Naissance d’un mythe
Toujours bien informés, les journaux se ruent évidemment sur l’affaire et les reporters commencent à enquêter. Certains vont particulièrement s’illustrer dans l’ignoble pour alimenter leurs articles dans le Los Angeles Examiner.
Sitôt l’identité de la jeune femme connue, ils se débrouillent pour retrouver l’adresse de sa mère, Phoebe Short, et l’appellent à Boston pour lui annoncer que sa fille a… remporté un concours de beauté. Ravie, la mère leur fournit toute une série de détails sur la vie privée de sa fille avant que les reporters ne lui avouent la véritable raison de leur appel. Alors que Phoebe Short s’effondre, ils ont encore le culot de lui proposer de faire payer son trajet depuis Boston par leur journal – une manière là encore de griller la politesse à la concurrence en les privant d’un accès à leur source.
La course au sensationnel des journaux de Los Angeles, qui fouillent chaque recoin de la vie d’Elizabeth Short, fait le reste : décrite comme une jeune femme paumée, à la vie sexuelle errante et aventureuse, Elizabeth est rapidement vue comme la victime d’un mode de vie très éloigné des codes moraux de la bonne société, et tant pis pour les faits. Tant pis aussi pour la réputation de la jeune femme, présentée comme la victime de son mode de vie. Toutes les rumeurs se succèdent. On en fait tour à tour une prostituée occasionnelle, une idiote, une lesbienne, une vamp, une femme frigide, une briseuse de couples…
Au passage, un journal particulièrement inspiré croise la couleur noire de l’uniforme de serveuse que portait Elisabeth Short avant sa disparition avec le titre d’un film récent, le Dahlia Bleu, avec Veronica Lake. Elizabeth Short y gagne le surnom sous lequel elle est aujourd’hui célèbre : le Dahlia Noir.
Beaucoup trop de suspects
A Los Angeles, les investigations commencent, rapidement polluées par un emballement médiatique qui prend vite un tour national. En tout plus de 750 enquêteurs du LAPD ou d’autres autorités travaillent sur l’affaire. Tandis que certains retournent la ville pour tenter d’identifier le lieu du meurtre, d’autres s’intéressent aux lieux que fréquentait la victime et cuisinent ses proches et ses connaissances. En vain : on retrouve bien le sac de la victime, mais là encore, nettoyé avec suffisamment de soins pour qu’il soit impossible relever ne serait-ce que l’ombre d’une empreinte.

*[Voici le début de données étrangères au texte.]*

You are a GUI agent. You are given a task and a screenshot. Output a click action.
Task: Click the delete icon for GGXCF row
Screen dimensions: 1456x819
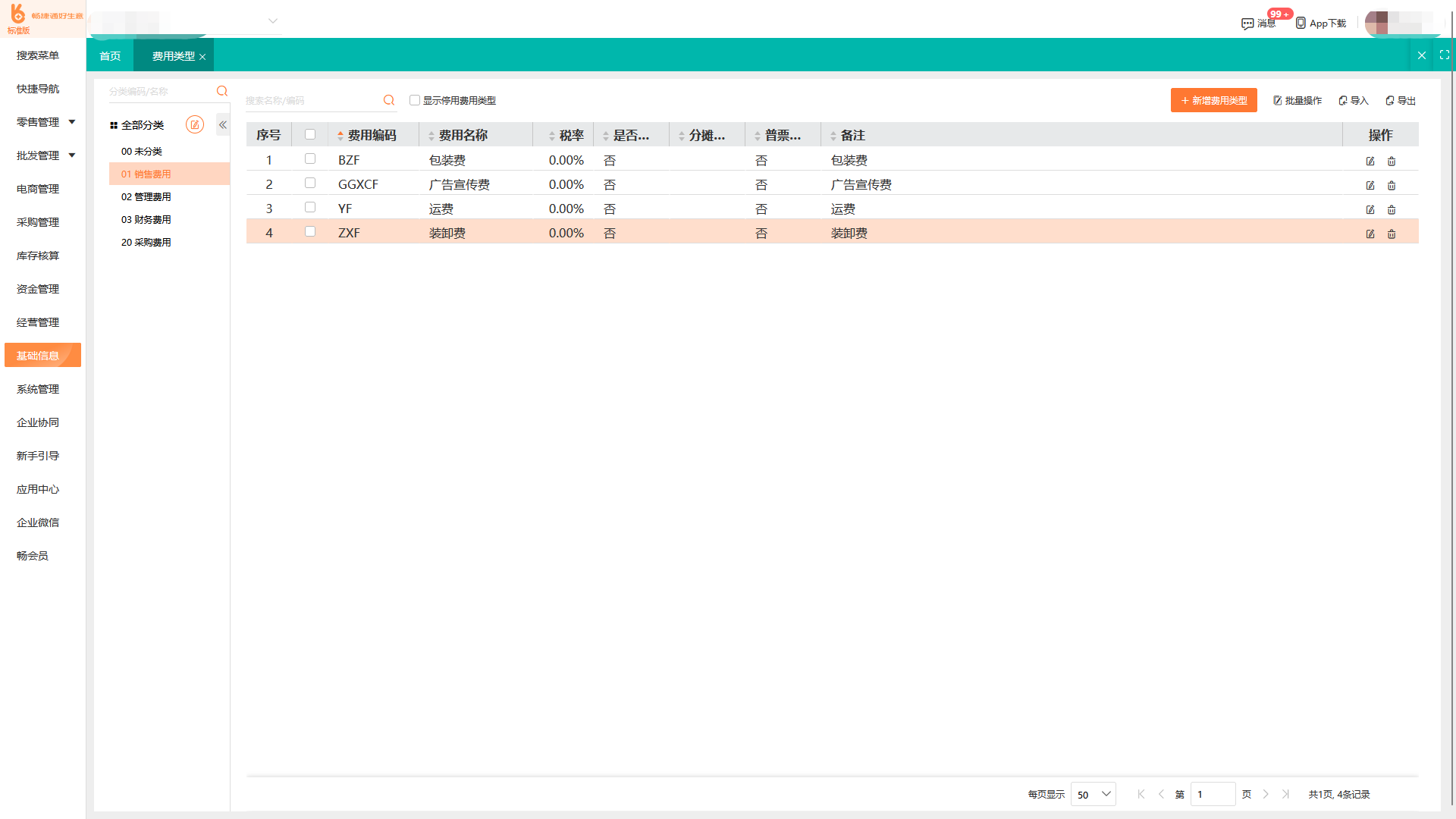tap(1392, 184)
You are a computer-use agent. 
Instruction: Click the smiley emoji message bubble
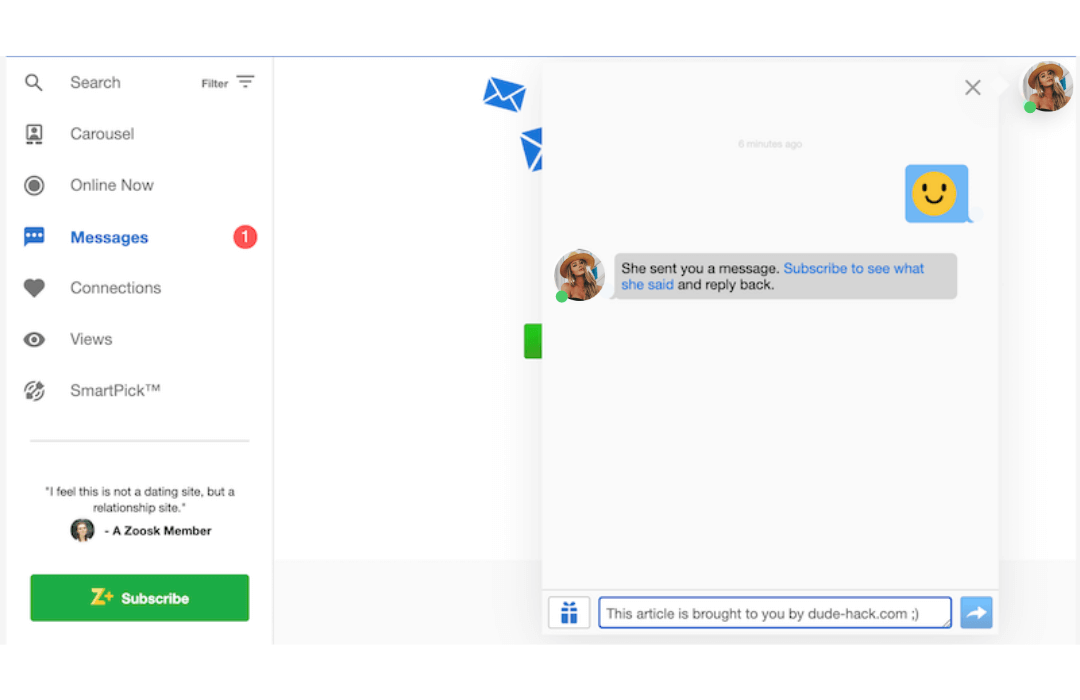tap(936, 193)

Tandis que toute l’Amérique se passionne pour cette affaire hors norme, une foule d’individus se précipitent dans les commissariats de Los Angeles pour s’accuser du meurtre. D’autres envoient des lettres anonymes ou contactent la presse : un journal reçoit même un colis anonyme, truffé de papiers et de bricoles qui appartiennent bel et bien à la victime, suivi de plusieurs lettres laconiques d’un homme qui se présente comme le tueur. En dépit des analyses menées par le LAPD, c’est une impasse de plus, comme lorsque les enquêteurs intrigués par le côté clinique des mutilations subies par le Dahlia, fouillent un temps du côté de la faculté de médecine.
En vain. Parmi les 150 personnes interrogées par les inspecteurs du LAPD dans les semaines qui suivent la découverte du corps d’Elizabeth Short, sept furent identifiées comme des suspects potentiels ; aucune ne fut accusée formellement et la plupart avaient des alibis en béton.
Au printemps 1947, le LAPD déclare forfait ou presque : le Dahlia Noir devient un cold case de plus – un de trop : en septembre, un Grand Jury pointe l’incapacité récurrente du LAPD à résoudre une longue série de meurtres, notamment de femmes. A la clé, une crise profonde qui devait amener à une profonde réorganisation d’un service jugé désorganisé, inefficace et corrompu. Et permettre à James Ellroy d’écrire 40 ans plus tard l’un des plus grands romans noirs américains, consacré au fait-divers le plus emblématique de l’après-guerre aux Etats-Unis.